06-06-1999, 09:19 PM
This is desperate! Our family is being torn apart by a Scatagories question. What are TERMS of measurment? Half are saying inches, quarts, etc. Actual measurement in whatever way it is. I say that length, width, etc. are TERMS of measurment because that is what they are used for. The key word to this (not so friendly disussion) is TERMS. Geez. These friendly parlor games start more fights than TV ever did!!! I'll be wrong (I guess) but I am totally sick of fighting about this! Thanks!!

06-06-1999, 11:13 PM
I'm with you, pop! Everybody else is talking about UNITS of measurement.

06-06-1999, 11:13 PM
I edit science/medical journals, popokis5, and, sorry, length, width, etc., are *categories* of measurement. *terms* of measurement are micrograms, liters, etc.

whether the game has it right or not, i don't know.

06-06-1999, 11:29 PM
The only application I can think of for the use of the word terms in a numerical setting is in math problems, equation solving in particular. You might be directed to express an answer in terms of x, where x is a variable in the equation. In this instance, terms is describing a numerical value, but that doesn't fit into your example of measurements. Generally speaking, a term is either of the two quantities of a fraction or ratio. There are a few more places term is used in mathematics, but they would make little or no sense in your example.

Alternately, you might be asked to add 1.5 gallons + 2.5 quarts, and express the answer in terms of quarts. In this instance, the measuring units (gallons & quarts) are the terms. I never used this phraseology when I taught math, I used to say simply express the answer in quarts, and never add or subtract unlike units.

I think the simplest answer applies in your case: term refers to a word or phrase having a limited and definite meaning in some science, art, etc., as in: tergum is a zoological term. If somebody asked me what were some examples of measurement terms, I'd probably list inches, grams, centimeters, liters, etc.

I would not use terms to describe length and width; these are the dimensions of measurement.

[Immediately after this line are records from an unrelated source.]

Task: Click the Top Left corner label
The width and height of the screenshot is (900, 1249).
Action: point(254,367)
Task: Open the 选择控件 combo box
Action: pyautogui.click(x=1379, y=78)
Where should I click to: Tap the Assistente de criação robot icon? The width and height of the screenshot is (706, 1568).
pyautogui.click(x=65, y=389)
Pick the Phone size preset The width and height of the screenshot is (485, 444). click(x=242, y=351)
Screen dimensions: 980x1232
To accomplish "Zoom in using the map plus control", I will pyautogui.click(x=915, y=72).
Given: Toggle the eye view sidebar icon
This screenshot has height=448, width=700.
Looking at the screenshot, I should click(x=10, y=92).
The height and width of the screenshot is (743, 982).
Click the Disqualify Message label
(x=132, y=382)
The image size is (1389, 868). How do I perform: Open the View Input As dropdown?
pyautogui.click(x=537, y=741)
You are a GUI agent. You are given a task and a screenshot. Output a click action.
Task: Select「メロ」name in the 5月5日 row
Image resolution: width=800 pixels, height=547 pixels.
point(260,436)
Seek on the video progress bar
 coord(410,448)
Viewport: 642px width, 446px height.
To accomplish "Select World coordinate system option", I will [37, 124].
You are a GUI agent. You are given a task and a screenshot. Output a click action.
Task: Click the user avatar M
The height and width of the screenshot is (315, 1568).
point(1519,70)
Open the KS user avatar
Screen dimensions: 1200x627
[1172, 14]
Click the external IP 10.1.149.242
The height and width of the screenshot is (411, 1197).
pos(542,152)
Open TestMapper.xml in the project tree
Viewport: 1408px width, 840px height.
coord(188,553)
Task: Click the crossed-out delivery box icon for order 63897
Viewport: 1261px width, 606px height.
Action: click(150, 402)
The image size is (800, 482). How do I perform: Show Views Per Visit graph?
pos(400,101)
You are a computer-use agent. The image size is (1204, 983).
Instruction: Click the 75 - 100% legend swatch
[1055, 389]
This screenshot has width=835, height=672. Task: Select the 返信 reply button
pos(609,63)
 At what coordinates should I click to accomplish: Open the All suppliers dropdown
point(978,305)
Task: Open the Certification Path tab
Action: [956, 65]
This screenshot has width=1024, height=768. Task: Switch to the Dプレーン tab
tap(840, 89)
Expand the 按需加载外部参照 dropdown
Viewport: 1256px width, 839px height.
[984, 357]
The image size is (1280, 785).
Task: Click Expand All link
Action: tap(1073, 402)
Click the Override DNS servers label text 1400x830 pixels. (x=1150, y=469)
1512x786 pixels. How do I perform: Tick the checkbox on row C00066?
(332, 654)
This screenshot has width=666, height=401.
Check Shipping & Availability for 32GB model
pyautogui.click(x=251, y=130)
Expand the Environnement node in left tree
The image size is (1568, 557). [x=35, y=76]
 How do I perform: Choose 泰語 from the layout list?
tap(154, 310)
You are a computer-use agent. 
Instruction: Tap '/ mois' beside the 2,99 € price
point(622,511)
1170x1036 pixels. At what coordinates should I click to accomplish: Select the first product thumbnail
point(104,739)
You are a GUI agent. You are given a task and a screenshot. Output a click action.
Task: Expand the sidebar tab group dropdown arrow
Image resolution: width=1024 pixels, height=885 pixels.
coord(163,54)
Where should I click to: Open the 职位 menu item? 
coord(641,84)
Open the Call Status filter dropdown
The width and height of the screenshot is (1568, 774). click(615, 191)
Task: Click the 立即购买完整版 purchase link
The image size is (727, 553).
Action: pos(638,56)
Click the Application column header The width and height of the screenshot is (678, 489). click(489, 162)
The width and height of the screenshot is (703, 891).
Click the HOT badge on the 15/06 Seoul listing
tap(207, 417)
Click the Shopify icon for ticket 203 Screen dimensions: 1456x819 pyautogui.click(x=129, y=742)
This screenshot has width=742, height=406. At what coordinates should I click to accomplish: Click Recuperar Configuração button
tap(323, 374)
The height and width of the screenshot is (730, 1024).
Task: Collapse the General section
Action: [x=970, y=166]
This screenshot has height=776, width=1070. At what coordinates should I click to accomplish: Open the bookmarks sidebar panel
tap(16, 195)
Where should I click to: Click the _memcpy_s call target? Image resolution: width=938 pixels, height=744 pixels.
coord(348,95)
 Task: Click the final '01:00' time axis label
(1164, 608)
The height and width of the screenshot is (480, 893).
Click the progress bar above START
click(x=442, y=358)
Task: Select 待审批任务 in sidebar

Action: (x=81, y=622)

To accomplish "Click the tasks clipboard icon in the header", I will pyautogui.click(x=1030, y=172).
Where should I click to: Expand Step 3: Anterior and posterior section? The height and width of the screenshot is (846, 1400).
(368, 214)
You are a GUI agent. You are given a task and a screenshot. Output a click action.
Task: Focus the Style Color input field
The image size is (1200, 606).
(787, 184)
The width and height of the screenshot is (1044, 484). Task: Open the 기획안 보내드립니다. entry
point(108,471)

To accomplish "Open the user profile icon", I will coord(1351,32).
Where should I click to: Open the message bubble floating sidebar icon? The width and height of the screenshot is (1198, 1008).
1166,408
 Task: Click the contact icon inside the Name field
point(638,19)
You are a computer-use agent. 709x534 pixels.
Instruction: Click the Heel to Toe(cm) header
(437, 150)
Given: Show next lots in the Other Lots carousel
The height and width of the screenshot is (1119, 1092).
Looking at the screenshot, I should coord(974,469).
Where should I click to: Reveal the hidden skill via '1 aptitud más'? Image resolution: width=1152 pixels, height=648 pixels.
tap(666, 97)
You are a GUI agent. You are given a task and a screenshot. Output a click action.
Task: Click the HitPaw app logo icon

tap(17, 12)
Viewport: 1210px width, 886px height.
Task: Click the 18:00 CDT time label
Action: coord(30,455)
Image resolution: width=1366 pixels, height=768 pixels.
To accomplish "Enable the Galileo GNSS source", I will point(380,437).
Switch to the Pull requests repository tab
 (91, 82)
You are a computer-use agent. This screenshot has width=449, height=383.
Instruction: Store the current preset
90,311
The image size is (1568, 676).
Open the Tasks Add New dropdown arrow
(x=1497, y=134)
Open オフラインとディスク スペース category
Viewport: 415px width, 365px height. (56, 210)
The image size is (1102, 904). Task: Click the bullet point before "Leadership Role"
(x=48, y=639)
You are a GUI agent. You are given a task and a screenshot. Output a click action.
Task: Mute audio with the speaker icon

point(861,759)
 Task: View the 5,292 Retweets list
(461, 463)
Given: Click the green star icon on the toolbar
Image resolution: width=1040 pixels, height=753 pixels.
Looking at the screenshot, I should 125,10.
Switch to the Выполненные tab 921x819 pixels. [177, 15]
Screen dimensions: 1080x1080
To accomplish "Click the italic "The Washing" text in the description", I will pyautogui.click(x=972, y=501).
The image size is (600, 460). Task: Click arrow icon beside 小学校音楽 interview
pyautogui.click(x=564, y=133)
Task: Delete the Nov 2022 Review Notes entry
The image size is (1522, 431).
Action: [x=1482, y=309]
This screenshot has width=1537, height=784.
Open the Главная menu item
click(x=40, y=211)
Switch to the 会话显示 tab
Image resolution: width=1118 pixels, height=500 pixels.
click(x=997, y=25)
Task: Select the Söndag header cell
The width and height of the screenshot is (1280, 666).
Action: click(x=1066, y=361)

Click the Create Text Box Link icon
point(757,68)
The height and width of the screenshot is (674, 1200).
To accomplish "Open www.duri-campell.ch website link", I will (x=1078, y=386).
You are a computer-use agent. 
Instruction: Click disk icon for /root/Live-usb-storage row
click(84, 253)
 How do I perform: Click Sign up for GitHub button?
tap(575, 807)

Not knowing much about scattergories, it would help to know the context, what exactly is the question?

06-07-1999, 02:05 AM
Opus--I imagine "Terms of Measurement" is the category.
In the game of Scattergories, you roll a die with letters of the alphabet, then have a certain amount of time to come up with a term for each category on the chosen list (there are a number of lists, four lists per card, I don't remember how many cards) beginning with whatever letter was rolled. (I hope I'm not confusing Scattergories with some other game...)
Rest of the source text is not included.